O TJMS (Tribunal de Justiça de Mato Grosso do Sul) manteve, por unanimidade, a suspensão da cobrança do aumento do IPTU (Imposto Predial e Territorial Urbano) decorrente da atualização cadastral dos imóveis em Campo Grande.
Em decisão publicada ontem (2), a 1ª Câmara Cível também confirmou a validade das mudanças que extinguiram o desconto para pagamento parcelado e reduziram de 20% para 10% o abatimento para quitação à vista.
O colegiado analisou recursos apresentados pela Prefeitura de Campo Grande e pela OAB-MS (Ordem dos Advogados do Brasil, Seccional Mato Grosso do Sul) no mandado de segurança coletivo que discute as alterações na cobrança do imposto.
A ação foi ajuizada pela OAB-MS após contribuintes relatarem aumentos expressivos no valor do IPTU de 2026. Em fevereiro, a Justiça concedeu liminar determinando a suspensão da cobrança da parcela questionada e ordenou a emissão de novos carnês, limitando a cobrança ao valor anterior, acrescido apenas da correção monetária.
Atualização cadastral continua suspensa
Ao recorrer da decisão, a Prefeitura sustentou que a atualização cadastral não representava aumento irregular do imposto. O TJMS, entretanto, entendeu que permanecem os indícios de ilegalidade apontados na decisão de primeira instância.
Segundo o acórdão, a elevação do valor venal dos imóveis acima dos índices oficiais de inflação ou alterações de alíquotas dependem de aprovação por lei, não podendo ser implementadas apenas por decreto ou ato administrativo.
Os desembargadores também observaram que, até o momento, não ficou comprovado o cumprimento das exigências previstas no Código Tributário Municipal para o reenquadramento dos imóveis, como a elaboração de relatório técnico e a garantia do contraditório e da ampla defesa aos contribuintes. Com isso, a liminar permanece válida até o julgamento definitivo da ação.
Tribunal valida fim dos descontos
No outro recurso analisado, a OAB-MS buscava suspender as alterações promovidas pela Lei Complementar nº 550/2025, que extinguiu o desconto para pagamento parcelado do IPTU e reduziu o abatimento concedido a quem opta pelo pagamento à vista.
A entidade argumentou que a retirada desses benefícios representaria aumento indireto da carga tributária e, por isso, deveria respeitar o princípio constitucional da anterioridade nonagesimal.

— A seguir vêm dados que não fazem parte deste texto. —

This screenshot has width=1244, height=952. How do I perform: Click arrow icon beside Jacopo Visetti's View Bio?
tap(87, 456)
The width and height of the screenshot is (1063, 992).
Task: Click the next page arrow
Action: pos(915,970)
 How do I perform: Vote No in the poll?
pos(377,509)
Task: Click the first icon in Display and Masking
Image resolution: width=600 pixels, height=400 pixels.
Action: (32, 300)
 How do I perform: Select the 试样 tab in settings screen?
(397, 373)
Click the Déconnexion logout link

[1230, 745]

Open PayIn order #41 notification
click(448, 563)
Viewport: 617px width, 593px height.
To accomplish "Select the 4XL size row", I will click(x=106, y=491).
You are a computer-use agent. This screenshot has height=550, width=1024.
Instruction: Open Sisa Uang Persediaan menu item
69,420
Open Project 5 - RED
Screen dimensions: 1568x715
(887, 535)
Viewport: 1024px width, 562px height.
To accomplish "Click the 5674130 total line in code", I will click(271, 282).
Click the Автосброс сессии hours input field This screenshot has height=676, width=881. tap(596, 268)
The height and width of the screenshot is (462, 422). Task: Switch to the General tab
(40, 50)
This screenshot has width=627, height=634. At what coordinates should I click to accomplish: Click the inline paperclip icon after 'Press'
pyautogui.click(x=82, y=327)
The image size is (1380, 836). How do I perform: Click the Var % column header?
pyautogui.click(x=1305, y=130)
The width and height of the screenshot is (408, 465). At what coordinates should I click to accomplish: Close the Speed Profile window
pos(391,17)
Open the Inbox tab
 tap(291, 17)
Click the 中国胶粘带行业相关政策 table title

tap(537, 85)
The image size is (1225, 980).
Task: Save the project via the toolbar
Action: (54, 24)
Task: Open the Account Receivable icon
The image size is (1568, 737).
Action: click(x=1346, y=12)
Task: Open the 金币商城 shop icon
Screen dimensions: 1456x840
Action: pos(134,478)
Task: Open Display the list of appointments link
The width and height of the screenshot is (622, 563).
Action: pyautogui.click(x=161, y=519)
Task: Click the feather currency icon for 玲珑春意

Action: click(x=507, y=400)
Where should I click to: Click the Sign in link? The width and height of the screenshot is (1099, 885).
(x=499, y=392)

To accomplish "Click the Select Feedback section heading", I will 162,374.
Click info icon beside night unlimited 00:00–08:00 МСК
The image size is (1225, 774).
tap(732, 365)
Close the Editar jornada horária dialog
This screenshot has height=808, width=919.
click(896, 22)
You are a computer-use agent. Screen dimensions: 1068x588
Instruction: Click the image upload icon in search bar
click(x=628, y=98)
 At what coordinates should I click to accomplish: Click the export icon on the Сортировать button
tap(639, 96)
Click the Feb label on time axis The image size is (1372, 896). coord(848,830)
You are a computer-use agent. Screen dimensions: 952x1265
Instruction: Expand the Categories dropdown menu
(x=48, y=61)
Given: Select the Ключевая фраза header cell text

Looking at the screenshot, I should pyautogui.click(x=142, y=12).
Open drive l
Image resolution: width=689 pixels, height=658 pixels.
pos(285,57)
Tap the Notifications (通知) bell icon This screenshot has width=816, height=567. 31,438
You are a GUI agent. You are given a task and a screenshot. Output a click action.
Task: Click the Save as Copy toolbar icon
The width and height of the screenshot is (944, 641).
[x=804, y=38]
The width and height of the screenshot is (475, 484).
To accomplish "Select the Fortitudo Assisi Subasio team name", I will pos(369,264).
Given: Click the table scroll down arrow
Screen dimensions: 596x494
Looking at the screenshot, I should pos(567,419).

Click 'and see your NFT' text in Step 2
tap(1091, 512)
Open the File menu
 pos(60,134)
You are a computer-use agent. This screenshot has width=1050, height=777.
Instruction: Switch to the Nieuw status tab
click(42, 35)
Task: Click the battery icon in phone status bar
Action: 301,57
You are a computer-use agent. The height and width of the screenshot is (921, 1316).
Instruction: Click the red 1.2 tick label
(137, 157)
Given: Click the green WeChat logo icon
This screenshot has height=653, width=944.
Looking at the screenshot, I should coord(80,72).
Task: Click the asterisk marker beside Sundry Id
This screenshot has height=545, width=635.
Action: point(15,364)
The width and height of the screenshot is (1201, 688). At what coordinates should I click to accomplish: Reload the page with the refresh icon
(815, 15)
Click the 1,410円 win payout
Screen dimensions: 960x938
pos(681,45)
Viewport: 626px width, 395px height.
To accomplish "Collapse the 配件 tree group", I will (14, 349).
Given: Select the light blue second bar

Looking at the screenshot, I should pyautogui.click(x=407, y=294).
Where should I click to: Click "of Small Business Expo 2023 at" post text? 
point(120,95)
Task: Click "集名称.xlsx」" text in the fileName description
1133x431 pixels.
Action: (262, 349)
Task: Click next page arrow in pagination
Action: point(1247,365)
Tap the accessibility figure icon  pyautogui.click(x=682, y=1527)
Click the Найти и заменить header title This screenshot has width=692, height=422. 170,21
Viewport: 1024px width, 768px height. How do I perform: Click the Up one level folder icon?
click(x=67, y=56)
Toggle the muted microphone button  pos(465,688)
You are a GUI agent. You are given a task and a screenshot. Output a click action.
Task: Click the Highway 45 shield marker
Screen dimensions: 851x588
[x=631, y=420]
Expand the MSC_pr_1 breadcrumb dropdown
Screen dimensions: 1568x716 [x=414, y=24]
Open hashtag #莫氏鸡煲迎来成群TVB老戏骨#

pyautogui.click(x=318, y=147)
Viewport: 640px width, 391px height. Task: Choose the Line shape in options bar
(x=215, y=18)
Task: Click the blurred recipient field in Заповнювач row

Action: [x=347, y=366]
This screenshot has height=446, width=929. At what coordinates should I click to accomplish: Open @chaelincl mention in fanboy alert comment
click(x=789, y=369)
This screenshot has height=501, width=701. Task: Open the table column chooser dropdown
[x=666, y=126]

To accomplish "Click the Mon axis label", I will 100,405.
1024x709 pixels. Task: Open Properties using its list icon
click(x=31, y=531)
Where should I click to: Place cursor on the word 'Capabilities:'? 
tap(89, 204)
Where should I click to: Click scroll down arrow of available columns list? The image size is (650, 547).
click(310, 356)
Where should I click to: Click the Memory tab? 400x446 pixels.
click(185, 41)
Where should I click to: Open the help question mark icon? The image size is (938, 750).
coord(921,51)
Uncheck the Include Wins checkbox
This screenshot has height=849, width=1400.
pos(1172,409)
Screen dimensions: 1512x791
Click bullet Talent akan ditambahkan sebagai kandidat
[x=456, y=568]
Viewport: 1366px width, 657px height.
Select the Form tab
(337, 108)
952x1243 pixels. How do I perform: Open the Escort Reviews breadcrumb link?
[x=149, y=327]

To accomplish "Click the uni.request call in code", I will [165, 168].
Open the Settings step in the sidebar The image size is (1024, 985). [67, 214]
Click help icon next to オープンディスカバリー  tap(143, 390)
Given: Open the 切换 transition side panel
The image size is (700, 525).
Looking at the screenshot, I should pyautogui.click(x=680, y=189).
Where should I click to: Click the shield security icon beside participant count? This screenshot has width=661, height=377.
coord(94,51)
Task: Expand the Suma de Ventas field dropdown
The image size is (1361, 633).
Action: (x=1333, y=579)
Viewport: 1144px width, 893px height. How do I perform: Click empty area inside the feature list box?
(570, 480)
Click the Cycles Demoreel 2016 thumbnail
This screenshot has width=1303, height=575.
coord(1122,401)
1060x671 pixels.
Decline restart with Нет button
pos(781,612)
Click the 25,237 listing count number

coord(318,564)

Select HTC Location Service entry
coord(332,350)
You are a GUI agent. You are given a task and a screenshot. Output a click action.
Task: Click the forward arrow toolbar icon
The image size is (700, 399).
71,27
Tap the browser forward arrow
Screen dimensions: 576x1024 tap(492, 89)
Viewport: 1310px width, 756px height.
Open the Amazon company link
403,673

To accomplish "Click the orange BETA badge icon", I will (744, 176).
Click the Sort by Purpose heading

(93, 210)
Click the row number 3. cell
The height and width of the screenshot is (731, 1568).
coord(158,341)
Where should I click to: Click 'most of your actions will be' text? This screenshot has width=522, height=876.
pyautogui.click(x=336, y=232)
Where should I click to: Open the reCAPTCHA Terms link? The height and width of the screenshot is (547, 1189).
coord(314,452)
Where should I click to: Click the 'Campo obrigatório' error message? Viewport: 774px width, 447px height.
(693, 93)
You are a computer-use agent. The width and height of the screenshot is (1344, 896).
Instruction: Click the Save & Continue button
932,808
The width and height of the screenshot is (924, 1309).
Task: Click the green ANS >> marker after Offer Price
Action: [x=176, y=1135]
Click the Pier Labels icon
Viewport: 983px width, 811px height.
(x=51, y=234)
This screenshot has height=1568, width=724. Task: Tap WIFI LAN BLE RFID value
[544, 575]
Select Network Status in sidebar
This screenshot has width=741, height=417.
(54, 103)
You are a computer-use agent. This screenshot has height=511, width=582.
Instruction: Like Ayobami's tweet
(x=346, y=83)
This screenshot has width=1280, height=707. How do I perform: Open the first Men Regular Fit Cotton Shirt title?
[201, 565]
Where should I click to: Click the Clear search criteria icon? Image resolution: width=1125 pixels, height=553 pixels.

O entendimento, porém, não foi acolhido pela 1ª Câmara Cível. Para os desembargadores, os descontos têm caráter de incentivo à adimplência e não alteram elementos essenciais do tributo, como fato gerador, base de cálculo, valor venal ou alíquota.
A decisão também cita precedente do STF (Supremo Tribunal Federal) segundo o qual a redução ou extinção de descontos para pagamento antecipado não configura aumento de imposto.